[Start of Attachment]

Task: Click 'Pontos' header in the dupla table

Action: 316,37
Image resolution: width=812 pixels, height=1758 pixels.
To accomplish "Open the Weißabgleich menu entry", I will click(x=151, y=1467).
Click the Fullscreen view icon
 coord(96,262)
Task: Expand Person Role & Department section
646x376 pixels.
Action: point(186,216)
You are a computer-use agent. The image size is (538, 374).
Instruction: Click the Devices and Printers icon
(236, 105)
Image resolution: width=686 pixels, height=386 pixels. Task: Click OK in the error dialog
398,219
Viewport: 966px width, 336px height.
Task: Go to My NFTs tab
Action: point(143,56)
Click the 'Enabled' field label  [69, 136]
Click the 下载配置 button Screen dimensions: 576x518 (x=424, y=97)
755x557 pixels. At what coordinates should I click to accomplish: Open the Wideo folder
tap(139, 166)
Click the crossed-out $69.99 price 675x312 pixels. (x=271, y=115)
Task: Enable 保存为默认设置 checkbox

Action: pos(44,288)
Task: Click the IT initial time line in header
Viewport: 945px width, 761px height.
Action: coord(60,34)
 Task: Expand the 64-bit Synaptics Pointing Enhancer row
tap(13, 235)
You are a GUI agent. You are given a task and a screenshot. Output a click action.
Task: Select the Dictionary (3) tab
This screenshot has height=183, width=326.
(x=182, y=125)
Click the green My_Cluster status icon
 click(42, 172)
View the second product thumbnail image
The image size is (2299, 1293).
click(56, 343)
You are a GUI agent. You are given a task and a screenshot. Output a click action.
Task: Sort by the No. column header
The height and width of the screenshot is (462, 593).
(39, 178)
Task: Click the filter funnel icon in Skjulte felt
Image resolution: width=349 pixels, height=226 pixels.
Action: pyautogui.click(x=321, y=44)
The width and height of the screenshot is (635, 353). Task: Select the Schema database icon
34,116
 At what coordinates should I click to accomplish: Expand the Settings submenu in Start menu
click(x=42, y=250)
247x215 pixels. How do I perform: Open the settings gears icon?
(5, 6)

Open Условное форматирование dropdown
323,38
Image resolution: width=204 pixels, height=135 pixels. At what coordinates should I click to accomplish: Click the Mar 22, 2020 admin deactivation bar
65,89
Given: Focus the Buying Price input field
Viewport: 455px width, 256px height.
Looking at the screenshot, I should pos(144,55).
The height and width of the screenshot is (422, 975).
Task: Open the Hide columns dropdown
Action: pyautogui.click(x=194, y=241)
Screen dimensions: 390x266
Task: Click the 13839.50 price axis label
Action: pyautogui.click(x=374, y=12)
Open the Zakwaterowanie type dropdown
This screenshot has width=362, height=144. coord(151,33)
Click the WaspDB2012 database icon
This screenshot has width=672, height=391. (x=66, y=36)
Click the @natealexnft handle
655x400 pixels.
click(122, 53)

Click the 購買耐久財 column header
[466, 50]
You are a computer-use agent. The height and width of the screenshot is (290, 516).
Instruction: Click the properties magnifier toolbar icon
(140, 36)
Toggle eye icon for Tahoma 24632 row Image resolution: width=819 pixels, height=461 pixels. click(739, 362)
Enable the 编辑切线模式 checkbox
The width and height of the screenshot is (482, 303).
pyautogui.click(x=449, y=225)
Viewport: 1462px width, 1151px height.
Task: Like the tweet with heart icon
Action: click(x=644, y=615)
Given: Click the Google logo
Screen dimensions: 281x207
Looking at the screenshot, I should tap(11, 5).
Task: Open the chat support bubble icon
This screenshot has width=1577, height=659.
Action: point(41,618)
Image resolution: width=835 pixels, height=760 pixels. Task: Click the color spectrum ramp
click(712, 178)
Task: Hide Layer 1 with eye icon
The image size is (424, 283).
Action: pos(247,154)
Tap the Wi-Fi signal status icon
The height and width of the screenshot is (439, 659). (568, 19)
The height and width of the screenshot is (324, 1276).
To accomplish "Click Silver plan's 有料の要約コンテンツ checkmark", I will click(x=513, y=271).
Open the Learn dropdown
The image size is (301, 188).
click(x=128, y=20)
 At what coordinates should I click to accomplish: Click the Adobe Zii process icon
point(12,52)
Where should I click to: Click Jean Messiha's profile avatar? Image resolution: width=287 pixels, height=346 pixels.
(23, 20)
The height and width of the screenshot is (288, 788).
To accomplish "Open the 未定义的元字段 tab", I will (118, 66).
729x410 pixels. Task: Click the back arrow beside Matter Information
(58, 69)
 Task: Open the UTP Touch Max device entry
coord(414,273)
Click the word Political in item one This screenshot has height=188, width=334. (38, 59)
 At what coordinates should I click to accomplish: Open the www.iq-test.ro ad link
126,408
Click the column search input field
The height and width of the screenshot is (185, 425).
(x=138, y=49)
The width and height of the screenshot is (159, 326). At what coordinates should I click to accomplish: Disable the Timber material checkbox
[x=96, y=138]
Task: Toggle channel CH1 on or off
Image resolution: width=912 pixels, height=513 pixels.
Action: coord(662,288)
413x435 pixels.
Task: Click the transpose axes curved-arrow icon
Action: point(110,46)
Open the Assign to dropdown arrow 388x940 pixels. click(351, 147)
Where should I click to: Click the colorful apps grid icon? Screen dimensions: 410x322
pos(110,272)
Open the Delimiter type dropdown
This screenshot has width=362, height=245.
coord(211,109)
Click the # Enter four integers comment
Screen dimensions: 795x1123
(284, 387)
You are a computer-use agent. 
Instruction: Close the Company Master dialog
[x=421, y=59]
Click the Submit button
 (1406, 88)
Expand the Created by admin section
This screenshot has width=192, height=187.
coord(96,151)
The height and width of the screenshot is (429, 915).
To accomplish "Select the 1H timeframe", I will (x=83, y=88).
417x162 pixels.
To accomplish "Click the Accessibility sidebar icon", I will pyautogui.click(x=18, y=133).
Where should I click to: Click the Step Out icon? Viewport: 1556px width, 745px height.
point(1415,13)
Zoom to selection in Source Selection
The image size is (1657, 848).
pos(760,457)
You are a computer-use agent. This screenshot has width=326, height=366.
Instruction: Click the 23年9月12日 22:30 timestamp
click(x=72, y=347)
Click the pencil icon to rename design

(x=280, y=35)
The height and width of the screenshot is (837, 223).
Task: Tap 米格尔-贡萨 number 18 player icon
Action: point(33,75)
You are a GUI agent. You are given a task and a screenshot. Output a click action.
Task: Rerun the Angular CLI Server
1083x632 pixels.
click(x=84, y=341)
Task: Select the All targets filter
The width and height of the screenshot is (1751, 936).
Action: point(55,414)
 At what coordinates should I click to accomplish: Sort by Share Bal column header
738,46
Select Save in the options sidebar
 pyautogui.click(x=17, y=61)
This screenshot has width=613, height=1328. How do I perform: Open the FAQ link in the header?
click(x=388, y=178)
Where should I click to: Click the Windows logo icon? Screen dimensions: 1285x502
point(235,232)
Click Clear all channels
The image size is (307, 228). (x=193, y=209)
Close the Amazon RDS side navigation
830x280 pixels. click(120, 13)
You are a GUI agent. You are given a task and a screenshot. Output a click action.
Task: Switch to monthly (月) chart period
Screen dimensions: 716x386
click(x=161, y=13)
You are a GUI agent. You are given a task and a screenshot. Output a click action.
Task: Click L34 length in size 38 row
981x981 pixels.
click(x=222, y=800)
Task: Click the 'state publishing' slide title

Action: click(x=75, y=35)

[End of Attachment]

Work instruction: All records shown above are to be given again verbatim.

Answer to the problem:
Task: Click 'Pontos' header in the dupla table

Action: 316,37
Image resolution: width=812 pixels, height=1758 pixels.
To accomplish "Open the Weißabgleich menu entry", I will click(x=151, y=1467).
Click the Fullscreen view icon
 coord(96,262)
Task: Expand Person Role & Department section
646x376 pixels.
Action: point(186,216)
You are a computer-use agent. The image size is (538, 374).
Instruction: Click the Devices and Printers icon
(236, 105)
Image resolution: width=686 pixels, height=386 pixels. Task: Click OK in the error dialog
398,219
Viewport: 966px width, 336px height.
Task: Go to My NFTs tab
Action: point(143,56)
Click the 'Enabled' field label  [69, 136]
Click the 下载配置 button Screen dimensions: 576x518 (x=424, y=97)
755x557 pixels. At what coordinates should I click to accomplish: Open the Wideo folder
tap(139, 166)
Click the crossed-out $69.99 price 675x312 pixels. (x=271, y=115)
Task: Enable 保存为默认设置 checkbox

Action: pos(44,288)
Task: Click the IT initial time line in header
Viewport: 945px width, 761px height.
Action: coord(60,34)
 Task: Expand the 64-bit Synaptics Pointing Enhancer row
tap(13, 235)
You are a GUI agent. You are given a task and a screenshot. Output a click action.
Task: Select the Dictionary (3) tab
This screenshot has height=183, width=326.
(x=182, y=125)
Click the green My_Cluster status icon
 click(42, 172)
View the second product thumbnail image
The image size is (2299, 1293).
click(56, 343)
You are a GUI agent. You are given a task and a screenshot. Output a click action.
Task: Sort by the No. column header
The height and width of the screenshot is (462, 593).
(39, 178)
Task: Click the filter funnel icon in Skjulte felt
Image resolution: width=349 pixels, height=226 pixels.
Action: pyautogui.click(x=321, y=44)
The width and height of the screenshot is (635, 353). Task: Select the Schema database icon
34,116
 At what coordinates should I click to accomplish: Expand the Settings submenu in Start menu
click(x=42, y=250)
247x215 pixels. How do I perform: Open the settings gears icon?
(5, 6)

Open Условное форматирование dropdown
323,38
Image resolution: width=204 pixels, height=135 pixels. At what coordinates should I click to accomplish: Click the Mar 22, 2020 admin deactivation bar
65,89
Given: Focus the Buying Price input field
Viewport: 455px width, 256px height.
Looking at the screenshot, I should pos(144,55).
The height and width of the screenshot is (422, 975).
Task: Open the Hide columns dropdown
Action: pyautogui.click(x=194, y=241)
Screen dimensions: 390x266
Task: Click the 13839.50 price axis label
Action: pyautogui.click(x=374, y=12)
Open the Zakwaterowanie type dropdown
This screenshot has width=362, height=144. coord(151,33)
Click the WaspDB2012 database icon
This screenshot has width=672, height=391. (x=66, y=36)
Click the @natealexnft handle
655x400 pixels.
click(122, 53)

Click the 購買耐久財 column header
[466, 50]
You are a computer-use agent. The height and width of the screenshot is (290, 516).
Instruction: Click the properties magnifier toolbar icon
(140, 36)
Toggle eye icon for Tahoma 24632 row Image resolution: width=819 pixels, height=461 pixels. click(739, 362)
Enable the 编辑切线模式 checkbox
The width and height of the screenshot is (482, 303).
pyautogui.click(x=449, y=225)
Viewport: 1462px width, 1151px height.
Task: Like the tweet with heart icon
Action: click(x=644, y=615)
Given: Click the Google logo
Screen dimensions: 281x207
Looking at the screenshot, I should tap(11, 5).
Task: Open the chat support bubble icon
This screenshot has width=1577, height=659.
Action: point(41,618)
Image resolution: width=835 pixels, height=760 pixels. Task: Click the color spectrum ramp
click(712, 178)
Task: Hide Layer 1 with eye icon
The image size is (424, 283).
Action: pos(247,154)
Tap the Wi-Fi signal status icon
The height and width of the screenshot is (439, 659). (568, 19)
The height and width of the screenshot is (324, 1276).
To accomplish "Click Silver plan's 有料の要約コンテンツ checkmark", I will click(x=513, y=271).
Open the Learn dropdown
The image size is (301, 188).
click(x=128, y=20)
 At what coordinates should I click to accomplish: Click the Adobe Zii process icon
point(12,52)
Where should I click to: Click Jean Messiha's profile avatar? Image resolution: width=287 pixels, height=346 pixels.
(23, 20)
The height and width of the screenshot is (288, 788).
To accomplish "Open the 未定义的元字段 tab", I will (118, 66).
729x410 pixels. Task: Click the back arrow beside Matter Information
(58, 69)
 Task: Open the UTP Touch Max device entry
coord(414,273)
Click the word Political in item one This screenshot has height=188, width=334. (38, 59)
 At what coordinates should I click to accomplish: Open the www.iq-test.ro ad link
126,408
Click the column search input field
The height and width of the screenshot is (185, 425).
(x=138, y=49)
The width and height of the screenshot is (159, 326). At what coordinates should I click to accomplish: Disable the Timber material checkbox
[x=96, y=138]
Task: Toggle channel CH1 on or off
Image resolution: width=912 pixels, height=513 pixels.
Action: coord(662,288)
413x435 pixels.
Task: Click the transpose axes curved-arrow icon
Action: point(110,46)
Open the Assign to dropdown arrow 388x940 pixels. click(351, 147)
Where should I click to: Click the colorful apps grid icon? Screen dimensions: 410x322
pos(110,272)
Open the Delimiter type dropdown
This screenshot has width=362, height=245.
coord(211,109)
Click the # Enter four integers comment
Screen dimensions: 795x1123
(284, 387)
You are a computer-use agent. 
Instruction: Close the Company Master dialog
[x=421, y=59]
Click the Submit button
 (1406, 88)
Expand the Created by admin section
This screenshot has width=192, height=187.
coord(96,151)
The height and width of the screenshot is (429, 915).
To accomplish "Select the 1H timeframe", I will (x=83, y=88).
417x162 pixels.
To accomplish "Click the Accessibility sidebar icon", I will pyautogui.click(x=18, y=133).
Where should I click to: Click the Step Out icon? Viewport: 1556px width, 745px height.
point(1415,13)
Zoom to selection in Source Selection
The image size is (1657, 848).
pos(760,457)
You are a computer-use agent. This screenshot has width=326, height=366.
Instruction: Click the 23年9月12日 22:30 timestamp
click(x=72, y=347)
Click the pencil icon to rename design

(x=280, y=35)
The height and width of the screenshot is (837, 223).
Task: Tap 米格尔-贡萨 number 18 player icon
Action: point(33,75)
You are a GUI agent. You are given a task and a screenshot. Output a click action.
Task: Rerun the Angular CLI Server
1083x632 pixels.
click(x=84, y=341)
Task: Select the All targets filter
The width and height of the screenshot is (1751, 936).
Action: point(55,414)
 At what coordinates should I click to accomplish: Sort by Share Bal column header
738,46
Select Save in the options sidebar
 pyautogui.click(x=17, y=61)
This screenshot has width=613, height=1328. How do I perform: Open the FAQ link in the header?
click(x=388, y=178)
Where should I click to: Click the Windows logo icon? Screen dimensions: 1285x502
point(235,232)
Click Clear all channels
The image size is (307, 228). (x=193, y=209)
Close the Amazon RDS side navigation
830x280 pixels. click(120, 13)
You are a GUI agent. You are given a task and a screenshot. Output a click action.
Task: Switch to monthly (月) chart period
Screen dimensions: 716x386
click(x=161, y=13)
You are a GUI agent. You are given a task and a screenshot. Output a click action.
Task: Click L34 length in size 38 row
981x981 pixels.
click(x=222, y=800)
Task: Click the 'state publishing' slide title

Action: click(x=75, y=35)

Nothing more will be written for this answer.